REQUIRED WORK: In these records, how many lines contain "section"? Please reply with the number only.

RECORDS FOR THIS TASK:
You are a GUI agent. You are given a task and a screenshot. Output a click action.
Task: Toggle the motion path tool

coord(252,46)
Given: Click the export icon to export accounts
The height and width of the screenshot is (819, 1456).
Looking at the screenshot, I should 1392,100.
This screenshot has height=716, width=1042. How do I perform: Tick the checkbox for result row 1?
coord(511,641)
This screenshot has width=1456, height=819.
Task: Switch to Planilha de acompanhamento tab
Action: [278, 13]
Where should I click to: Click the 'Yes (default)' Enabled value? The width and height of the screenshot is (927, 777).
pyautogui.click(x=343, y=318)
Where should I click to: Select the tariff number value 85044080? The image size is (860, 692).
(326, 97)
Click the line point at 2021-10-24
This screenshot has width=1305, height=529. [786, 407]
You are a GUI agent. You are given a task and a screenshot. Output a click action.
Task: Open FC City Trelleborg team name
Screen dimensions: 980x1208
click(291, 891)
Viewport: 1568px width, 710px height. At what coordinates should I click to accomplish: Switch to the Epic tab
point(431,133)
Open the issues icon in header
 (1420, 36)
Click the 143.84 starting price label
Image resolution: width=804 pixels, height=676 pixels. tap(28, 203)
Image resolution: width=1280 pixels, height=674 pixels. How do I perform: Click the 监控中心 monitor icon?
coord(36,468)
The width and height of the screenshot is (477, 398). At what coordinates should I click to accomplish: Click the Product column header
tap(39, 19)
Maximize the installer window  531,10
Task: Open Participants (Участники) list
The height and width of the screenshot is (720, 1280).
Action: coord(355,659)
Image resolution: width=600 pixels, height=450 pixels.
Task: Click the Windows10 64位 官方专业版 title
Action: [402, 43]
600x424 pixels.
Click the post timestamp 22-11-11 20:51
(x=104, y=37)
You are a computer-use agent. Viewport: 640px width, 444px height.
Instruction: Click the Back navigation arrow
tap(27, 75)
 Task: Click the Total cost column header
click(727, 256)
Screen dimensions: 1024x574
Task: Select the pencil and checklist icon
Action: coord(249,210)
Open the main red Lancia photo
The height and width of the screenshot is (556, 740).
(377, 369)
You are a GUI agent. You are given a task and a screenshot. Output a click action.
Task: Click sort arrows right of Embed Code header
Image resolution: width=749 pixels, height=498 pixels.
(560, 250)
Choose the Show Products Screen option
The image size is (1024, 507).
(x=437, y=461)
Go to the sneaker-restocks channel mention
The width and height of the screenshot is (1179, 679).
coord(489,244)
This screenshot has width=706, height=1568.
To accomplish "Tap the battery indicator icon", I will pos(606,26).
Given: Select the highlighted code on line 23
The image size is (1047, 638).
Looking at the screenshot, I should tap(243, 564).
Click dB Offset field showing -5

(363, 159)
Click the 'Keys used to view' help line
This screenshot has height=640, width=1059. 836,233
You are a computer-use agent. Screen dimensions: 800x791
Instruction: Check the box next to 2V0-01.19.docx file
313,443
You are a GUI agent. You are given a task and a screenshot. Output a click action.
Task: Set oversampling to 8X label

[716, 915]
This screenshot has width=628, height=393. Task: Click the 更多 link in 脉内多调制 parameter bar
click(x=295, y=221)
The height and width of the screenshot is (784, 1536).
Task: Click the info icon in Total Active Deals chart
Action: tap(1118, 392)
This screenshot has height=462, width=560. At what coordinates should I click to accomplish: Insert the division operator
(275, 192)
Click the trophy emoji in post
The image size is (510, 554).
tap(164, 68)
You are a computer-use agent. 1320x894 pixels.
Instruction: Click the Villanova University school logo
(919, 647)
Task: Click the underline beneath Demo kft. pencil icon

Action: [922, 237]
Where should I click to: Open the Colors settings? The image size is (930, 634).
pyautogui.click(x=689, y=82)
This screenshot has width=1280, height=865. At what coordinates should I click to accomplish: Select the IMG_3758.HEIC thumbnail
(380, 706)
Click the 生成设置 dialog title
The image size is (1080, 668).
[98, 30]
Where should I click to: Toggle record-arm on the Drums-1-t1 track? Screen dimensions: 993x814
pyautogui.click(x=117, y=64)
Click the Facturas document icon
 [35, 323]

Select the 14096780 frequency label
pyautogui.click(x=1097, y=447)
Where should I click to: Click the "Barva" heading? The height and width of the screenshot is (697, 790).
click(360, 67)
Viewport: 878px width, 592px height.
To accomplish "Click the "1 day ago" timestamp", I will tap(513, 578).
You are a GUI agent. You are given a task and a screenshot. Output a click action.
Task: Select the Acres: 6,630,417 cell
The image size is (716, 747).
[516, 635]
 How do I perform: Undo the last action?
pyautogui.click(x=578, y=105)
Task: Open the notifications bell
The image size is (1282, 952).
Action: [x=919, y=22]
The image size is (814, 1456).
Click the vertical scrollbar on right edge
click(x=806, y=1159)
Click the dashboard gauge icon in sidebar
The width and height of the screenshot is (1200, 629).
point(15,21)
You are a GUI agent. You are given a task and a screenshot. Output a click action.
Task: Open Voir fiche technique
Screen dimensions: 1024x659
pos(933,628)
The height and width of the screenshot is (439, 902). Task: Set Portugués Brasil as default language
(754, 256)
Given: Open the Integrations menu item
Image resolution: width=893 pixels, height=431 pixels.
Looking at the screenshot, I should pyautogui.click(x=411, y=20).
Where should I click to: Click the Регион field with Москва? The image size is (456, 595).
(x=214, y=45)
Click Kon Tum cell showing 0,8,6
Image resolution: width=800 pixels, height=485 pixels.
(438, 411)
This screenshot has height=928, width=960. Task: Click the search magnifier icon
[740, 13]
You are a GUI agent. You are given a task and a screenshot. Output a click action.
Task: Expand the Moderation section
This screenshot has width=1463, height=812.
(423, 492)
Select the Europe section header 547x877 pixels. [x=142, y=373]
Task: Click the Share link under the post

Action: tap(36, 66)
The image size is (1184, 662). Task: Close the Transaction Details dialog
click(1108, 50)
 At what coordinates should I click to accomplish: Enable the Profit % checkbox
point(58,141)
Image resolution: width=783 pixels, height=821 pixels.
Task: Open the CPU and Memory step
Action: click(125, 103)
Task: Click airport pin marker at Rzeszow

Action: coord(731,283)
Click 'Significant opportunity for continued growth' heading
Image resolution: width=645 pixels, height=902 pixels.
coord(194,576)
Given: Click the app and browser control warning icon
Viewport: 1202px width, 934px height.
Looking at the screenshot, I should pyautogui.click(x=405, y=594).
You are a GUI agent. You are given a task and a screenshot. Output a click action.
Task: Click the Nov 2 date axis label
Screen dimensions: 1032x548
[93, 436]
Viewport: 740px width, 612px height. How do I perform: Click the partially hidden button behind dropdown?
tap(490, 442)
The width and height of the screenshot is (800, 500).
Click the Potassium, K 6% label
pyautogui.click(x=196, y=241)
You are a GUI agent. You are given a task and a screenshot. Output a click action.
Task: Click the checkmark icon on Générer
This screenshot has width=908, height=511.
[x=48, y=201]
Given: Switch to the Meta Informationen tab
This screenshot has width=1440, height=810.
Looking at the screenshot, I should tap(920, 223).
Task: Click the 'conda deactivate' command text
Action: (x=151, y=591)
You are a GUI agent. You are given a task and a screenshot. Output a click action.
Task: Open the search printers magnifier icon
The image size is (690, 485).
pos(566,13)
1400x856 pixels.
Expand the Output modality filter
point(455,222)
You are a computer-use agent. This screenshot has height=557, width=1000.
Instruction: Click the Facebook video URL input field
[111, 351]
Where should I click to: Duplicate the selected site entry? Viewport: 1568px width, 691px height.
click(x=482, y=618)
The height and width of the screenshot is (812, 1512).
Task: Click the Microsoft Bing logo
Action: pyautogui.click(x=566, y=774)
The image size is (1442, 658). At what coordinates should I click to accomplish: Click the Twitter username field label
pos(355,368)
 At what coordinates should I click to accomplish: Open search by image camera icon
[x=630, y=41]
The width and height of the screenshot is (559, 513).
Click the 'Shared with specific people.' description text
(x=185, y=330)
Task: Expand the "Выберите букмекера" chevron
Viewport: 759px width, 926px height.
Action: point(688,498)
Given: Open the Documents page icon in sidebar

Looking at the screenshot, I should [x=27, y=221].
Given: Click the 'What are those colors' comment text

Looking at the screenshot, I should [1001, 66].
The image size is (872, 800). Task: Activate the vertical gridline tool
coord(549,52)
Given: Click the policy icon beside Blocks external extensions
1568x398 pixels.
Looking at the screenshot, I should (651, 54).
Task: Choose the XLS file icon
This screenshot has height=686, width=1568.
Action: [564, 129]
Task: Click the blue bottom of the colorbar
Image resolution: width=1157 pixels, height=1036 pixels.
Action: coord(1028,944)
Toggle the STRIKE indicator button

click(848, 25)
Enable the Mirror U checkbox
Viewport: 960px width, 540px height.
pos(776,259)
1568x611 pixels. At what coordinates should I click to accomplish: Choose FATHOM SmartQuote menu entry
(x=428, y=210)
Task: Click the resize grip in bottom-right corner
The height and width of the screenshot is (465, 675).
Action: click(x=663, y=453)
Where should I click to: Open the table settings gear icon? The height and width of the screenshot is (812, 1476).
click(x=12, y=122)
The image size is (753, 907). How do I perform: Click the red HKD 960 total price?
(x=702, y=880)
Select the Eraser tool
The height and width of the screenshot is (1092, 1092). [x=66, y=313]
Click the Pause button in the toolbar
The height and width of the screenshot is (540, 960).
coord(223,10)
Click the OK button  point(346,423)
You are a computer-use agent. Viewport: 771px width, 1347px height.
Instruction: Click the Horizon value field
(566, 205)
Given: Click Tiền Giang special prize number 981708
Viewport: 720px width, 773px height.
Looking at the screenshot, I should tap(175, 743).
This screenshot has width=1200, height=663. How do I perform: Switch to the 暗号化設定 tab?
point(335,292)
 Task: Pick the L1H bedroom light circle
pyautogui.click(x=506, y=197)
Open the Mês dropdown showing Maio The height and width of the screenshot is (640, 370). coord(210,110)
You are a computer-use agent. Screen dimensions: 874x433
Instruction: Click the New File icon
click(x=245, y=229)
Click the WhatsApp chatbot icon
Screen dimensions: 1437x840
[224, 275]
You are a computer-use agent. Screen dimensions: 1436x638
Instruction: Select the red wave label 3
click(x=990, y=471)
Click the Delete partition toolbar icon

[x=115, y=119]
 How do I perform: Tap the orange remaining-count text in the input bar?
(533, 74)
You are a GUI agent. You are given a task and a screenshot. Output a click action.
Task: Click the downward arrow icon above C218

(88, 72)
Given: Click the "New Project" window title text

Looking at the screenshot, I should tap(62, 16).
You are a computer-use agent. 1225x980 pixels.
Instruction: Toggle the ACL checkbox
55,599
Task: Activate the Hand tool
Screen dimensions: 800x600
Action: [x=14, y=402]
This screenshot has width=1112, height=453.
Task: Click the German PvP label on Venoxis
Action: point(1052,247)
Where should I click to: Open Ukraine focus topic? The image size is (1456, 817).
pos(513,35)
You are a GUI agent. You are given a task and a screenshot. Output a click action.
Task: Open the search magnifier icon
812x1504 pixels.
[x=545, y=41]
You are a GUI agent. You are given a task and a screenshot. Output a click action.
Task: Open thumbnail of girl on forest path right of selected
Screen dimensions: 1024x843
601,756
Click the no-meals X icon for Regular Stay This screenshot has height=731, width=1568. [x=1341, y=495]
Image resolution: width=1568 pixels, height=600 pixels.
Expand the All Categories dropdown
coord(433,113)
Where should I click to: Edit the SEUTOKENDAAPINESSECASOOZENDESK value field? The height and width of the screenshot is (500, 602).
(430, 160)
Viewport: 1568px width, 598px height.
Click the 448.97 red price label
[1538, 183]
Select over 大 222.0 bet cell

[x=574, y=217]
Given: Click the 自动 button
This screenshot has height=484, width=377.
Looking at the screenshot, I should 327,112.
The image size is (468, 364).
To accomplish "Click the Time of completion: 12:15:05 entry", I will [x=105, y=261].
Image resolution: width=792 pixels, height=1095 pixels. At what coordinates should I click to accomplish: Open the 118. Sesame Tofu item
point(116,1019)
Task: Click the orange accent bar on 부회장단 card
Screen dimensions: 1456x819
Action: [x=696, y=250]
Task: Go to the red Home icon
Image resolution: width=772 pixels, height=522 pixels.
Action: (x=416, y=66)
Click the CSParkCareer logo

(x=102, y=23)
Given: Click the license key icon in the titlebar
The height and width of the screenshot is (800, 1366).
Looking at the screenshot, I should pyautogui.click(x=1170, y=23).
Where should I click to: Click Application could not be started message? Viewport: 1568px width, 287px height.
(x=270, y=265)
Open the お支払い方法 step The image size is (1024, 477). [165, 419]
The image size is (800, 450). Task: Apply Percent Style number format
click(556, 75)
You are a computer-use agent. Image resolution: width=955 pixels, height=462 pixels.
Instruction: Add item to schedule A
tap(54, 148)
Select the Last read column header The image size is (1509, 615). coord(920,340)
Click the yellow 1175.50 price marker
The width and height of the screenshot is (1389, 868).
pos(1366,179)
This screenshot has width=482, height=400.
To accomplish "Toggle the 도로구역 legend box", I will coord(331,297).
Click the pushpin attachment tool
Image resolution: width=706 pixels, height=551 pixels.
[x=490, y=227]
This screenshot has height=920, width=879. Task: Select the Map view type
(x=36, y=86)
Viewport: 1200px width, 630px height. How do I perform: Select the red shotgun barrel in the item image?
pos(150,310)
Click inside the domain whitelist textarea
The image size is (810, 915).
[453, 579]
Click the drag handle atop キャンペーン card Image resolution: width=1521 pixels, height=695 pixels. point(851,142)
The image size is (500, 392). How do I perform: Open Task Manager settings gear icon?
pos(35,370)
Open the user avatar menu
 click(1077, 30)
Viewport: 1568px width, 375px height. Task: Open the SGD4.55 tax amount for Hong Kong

RESULT FOR THIS TASK: 2